Il cuneo fiscale italiano è il quinto più alto tra i paesi OCSE. Nel dibattito di politica economica, vi è larga convergenza nell’individuare nel taglio del cuneo fiscale, dato dalla somma delle tasse sui redditi da lavoro dipendente e dai contributi sociali a carico di lavoratori e imprese (ovvero dalla differenza tra costo del lavoro pagato dalle imprese e quanto entra nelle tasche dei dipendenti), una delle misure prioritarie per determinare quello shock di competitività di cui l’Italia ha bisogno per tornare su un sentiero di crescita sostenuta. In realtà il cuneo fiscale italiano, pur molto alto, (è pari al 48,9%, del costo del lavoro totale), è molto simile per entità a quelli di paesi quali la Francia (48,5%) e la Germania (49,4%) nei quali però il reddito netto da lavoro dipendente supera il livello italiano rispettivamente di 28,5 e 38,4 punti percentuali. E’ quanto emerge da calcoli dell’OCSE rielaborati dal Centro Studi CNA.

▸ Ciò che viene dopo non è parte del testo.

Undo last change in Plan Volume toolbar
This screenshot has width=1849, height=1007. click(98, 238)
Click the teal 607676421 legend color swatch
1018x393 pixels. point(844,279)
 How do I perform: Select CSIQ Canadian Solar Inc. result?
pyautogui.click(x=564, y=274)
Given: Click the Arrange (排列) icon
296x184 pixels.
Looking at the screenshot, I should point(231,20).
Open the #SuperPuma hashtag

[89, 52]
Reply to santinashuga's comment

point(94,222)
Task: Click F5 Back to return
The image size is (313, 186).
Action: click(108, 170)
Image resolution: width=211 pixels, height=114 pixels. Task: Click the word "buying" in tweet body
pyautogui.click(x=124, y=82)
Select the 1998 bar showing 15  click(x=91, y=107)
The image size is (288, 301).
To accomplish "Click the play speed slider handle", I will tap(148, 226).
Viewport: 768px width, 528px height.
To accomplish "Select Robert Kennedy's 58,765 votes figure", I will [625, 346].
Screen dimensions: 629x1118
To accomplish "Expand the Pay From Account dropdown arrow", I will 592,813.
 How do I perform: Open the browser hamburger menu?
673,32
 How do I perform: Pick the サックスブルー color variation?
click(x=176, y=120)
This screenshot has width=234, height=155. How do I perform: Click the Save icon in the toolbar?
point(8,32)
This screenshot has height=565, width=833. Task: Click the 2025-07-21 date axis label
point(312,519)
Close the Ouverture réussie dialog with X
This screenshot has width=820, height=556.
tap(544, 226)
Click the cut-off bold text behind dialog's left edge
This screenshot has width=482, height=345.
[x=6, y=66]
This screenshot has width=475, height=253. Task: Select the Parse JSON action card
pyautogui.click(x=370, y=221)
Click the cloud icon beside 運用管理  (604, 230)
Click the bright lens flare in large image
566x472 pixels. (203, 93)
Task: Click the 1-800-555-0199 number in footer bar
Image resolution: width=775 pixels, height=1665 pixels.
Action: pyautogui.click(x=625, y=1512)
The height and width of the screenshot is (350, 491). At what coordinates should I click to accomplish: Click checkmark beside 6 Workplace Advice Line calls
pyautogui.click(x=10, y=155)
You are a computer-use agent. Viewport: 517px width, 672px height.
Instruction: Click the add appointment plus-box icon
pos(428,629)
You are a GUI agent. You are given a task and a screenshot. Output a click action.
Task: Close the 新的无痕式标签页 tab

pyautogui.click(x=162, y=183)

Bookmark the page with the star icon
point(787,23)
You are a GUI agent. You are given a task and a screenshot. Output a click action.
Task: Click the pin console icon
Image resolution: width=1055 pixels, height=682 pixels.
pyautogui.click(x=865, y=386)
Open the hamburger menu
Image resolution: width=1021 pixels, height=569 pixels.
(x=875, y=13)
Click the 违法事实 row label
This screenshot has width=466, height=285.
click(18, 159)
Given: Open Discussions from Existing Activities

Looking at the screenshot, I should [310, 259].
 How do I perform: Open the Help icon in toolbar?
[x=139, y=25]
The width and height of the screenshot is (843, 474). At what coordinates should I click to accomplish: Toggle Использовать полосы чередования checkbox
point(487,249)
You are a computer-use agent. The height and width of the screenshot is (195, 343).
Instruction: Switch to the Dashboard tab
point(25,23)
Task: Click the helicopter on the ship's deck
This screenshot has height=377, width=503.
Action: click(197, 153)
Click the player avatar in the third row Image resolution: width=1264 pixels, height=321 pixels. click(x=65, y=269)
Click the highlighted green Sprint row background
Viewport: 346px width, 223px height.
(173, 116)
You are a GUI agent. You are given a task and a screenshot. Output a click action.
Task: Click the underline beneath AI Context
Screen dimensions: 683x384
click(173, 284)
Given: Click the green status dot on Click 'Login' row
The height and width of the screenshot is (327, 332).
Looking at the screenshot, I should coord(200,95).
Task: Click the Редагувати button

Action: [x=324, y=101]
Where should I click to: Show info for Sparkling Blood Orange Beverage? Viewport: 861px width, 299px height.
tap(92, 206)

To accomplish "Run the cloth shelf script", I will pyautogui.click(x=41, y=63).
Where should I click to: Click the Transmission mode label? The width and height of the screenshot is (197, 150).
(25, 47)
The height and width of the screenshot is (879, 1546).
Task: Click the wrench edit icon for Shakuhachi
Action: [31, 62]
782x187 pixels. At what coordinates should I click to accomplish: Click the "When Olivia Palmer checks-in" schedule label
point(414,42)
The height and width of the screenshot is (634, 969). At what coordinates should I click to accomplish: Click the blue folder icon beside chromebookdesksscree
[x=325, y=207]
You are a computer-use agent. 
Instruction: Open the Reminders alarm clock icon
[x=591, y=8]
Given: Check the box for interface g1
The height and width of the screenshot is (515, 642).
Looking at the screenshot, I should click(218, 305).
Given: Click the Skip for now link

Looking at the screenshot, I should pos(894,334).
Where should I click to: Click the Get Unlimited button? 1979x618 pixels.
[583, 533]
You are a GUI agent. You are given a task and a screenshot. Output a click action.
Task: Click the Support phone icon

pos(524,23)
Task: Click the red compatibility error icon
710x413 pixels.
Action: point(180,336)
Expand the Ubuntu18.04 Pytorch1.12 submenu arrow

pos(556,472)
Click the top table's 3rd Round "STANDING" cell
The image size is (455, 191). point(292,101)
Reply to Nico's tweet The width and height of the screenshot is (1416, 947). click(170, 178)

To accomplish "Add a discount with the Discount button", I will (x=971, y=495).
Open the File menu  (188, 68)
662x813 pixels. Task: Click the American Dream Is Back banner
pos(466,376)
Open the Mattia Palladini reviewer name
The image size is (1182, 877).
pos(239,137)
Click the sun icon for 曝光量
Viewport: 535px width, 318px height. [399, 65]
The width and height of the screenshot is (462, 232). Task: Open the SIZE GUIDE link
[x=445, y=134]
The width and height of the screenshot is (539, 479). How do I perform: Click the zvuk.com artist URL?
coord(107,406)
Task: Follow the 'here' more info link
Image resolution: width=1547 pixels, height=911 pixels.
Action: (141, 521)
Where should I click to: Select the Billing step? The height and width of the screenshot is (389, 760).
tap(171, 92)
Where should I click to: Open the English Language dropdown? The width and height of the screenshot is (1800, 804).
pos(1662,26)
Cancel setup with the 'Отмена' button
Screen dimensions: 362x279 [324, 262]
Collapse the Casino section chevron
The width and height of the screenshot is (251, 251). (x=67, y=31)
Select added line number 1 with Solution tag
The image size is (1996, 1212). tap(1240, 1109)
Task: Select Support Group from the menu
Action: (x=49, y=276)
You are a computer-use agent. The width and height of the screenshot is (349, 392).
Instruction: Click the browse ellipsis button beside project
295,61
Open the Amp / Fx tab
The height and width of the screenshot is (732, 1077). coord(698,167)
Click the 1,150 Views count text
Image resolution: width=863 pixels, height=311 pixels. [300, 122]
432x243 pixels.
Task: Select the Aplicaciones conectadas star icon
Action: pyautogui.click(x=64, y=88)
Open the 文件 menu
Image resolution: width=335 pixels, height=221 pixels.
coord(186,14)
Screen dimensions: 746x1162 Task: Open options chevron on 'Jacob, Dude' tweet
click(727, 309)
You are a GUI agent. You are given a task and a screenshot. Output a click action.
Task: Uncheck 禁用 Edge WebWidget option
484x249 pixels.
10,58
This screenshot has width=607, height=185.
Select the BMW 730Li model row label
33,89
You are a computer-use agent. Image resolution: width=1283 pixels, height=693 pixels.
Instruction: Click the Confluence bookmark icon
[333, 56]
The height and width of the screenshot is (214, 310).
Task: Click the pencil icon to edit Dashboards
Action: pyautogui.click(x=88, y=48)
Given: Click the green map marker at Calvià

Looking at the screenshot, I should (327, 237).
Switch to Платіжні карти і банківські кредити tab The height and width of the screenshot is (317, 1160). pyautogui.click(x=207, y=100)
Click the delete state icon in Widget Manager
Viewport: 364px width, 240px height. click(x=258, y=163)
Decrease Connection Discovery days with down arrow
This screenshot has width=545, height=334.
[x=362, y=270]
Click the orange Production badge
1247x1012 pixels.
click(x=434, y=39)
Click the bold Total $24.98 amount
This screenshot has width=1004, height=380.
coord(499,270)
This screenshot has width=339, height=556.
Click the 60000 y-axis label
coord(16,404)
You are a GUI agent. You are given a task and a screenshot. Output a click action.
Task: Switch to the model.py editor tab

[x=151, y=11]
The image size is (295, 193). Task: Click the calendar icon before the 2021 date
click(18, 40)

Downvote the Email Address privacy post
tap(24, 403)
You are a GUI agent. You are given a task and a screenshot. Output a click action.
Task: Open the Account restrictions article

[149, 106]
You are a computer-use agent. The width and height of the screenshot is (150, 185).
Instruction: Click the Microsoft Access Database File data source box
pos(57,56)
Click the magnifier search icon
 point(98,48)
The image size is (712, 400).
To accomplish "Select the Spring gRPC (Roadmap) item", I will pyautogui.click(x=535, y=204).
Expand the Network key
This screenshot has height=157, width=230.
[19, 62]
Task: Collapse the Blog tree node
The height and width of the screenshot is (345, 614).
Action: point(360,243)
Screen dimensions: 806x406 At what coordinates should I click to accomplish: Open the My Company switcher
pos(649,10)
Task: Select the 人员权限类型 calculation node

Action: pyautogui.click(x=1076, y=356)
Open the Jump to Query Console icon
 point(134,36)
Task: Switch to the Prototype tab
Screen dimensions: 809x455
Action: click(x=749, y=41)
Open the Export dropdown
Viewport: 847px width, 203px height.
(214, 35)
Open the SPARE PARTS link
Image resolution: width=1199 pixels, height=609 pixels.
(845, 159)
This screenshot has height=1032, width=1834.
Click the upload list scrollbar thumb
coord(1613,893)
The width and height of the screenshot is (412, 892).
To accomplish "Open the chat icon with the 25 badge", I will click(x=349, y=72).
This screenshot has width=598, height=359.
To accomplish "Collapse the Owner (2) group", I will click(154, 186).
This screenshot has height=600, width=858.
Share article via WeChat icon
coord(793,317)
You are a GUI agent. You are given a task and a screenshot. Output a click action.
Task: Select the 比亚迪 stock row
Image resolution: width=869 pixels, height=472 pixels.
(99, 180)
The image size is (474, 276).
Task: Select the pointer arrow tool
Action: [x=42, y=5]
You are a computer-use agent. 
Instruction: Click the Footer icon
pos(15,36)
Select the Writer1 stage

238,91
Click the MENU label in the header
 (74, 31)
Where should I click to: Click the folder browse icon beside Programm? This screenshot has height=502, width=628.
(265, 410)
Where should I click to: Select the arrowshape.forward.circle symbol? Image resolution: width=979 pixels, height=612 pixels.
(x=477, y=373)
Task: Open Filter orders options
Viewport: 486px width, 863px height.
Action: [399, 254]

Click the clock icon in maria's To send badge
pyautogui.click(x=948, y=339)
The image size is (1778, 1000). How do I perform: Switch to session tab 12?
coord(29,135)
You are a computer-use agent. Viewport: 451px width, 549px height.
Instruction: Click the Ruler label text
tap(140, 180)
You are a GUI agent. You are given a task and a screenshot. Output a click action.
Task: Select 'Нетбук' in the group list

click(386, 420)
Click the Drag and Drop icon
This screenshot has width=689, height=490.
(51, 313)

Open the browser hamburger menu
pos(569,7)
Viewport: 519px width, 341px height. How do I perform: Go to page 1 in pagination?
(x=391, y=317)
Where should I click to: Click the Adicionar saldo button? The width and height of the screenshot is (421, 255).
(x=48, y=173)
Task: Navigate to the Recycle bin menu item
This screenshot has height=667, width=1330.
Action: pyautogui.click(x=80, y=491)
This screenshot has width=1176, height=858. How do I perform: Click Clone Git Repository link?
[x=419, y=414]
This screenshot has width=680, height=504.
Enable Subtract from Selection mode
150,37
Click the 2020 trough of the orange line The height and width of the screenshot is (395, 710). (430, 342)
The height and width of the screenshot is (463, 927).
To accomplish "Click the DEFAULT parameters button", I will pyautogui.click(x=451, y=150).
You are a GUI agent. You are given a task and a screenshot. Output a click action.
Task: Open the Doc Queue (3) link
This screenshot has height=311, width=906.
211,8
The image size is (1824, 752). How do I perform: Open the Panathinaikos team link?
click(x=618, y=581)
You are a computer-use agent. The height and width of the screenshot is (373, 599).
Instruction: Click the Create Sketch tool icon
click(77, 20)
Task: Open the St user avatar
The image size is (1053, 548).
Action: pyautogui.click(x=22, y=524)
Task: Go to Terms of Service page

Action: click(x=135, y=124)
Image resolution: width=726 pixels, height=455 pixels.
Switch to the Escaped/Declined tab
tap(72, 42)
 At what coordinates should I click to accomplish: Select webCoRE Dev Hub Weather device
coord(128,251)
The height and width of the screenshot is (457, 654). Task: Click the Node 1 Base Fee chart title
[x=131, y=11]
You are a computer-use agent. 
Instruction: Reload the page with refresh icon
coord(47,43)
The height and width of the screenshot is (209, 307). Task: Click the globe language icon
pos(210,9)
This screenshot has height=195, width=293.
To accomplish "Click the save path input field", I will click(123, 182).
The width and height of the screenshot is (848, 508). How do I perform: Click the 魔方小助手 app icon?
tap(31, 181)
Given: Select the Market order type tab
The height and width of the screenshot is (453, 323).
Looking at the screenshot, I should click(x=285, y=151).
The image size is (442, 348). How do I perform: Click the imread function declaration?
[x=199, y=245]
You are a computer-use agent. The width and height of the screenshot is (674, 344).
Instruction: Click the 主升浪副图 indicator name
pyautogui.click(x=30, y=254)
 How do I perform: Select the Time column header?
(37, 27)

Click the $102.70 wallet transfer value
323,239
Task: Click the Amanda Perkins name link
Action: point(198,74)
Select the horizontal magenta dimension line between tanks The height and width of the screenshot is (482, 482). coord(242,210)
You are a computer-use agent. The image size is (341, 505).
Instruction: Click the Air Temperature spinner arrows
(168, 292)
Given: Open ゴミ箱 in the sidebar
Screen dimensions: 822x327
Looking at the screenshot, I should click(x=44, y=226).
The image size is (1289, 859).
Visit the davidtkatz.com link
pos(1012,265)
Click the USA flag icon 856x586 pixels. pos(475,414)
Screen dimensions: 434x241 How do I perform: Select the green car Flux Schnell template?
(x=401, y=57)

Il vero gap di competitività, che rende così poco corpose le buste paga dei nostri lavoratori dipendenti, è da ricercare nella produttività che, rimasta al palo in Italia dal 2000 a oggi (+0,4% l’aumento cumulato nel periodo considerato), è aumentata del 15,5% e dell’14,0% in Germania e in Francia.
È dunque evidente che senza un insieme di riforme strutturali che incidano profondamente sull’assetto del Sistema Italia, il solo taglio del cuneo fiscale, che resta comunque un obiettivo da perseguire, non sarà sufficiente per conseguire il desiderato rilancio del Paese.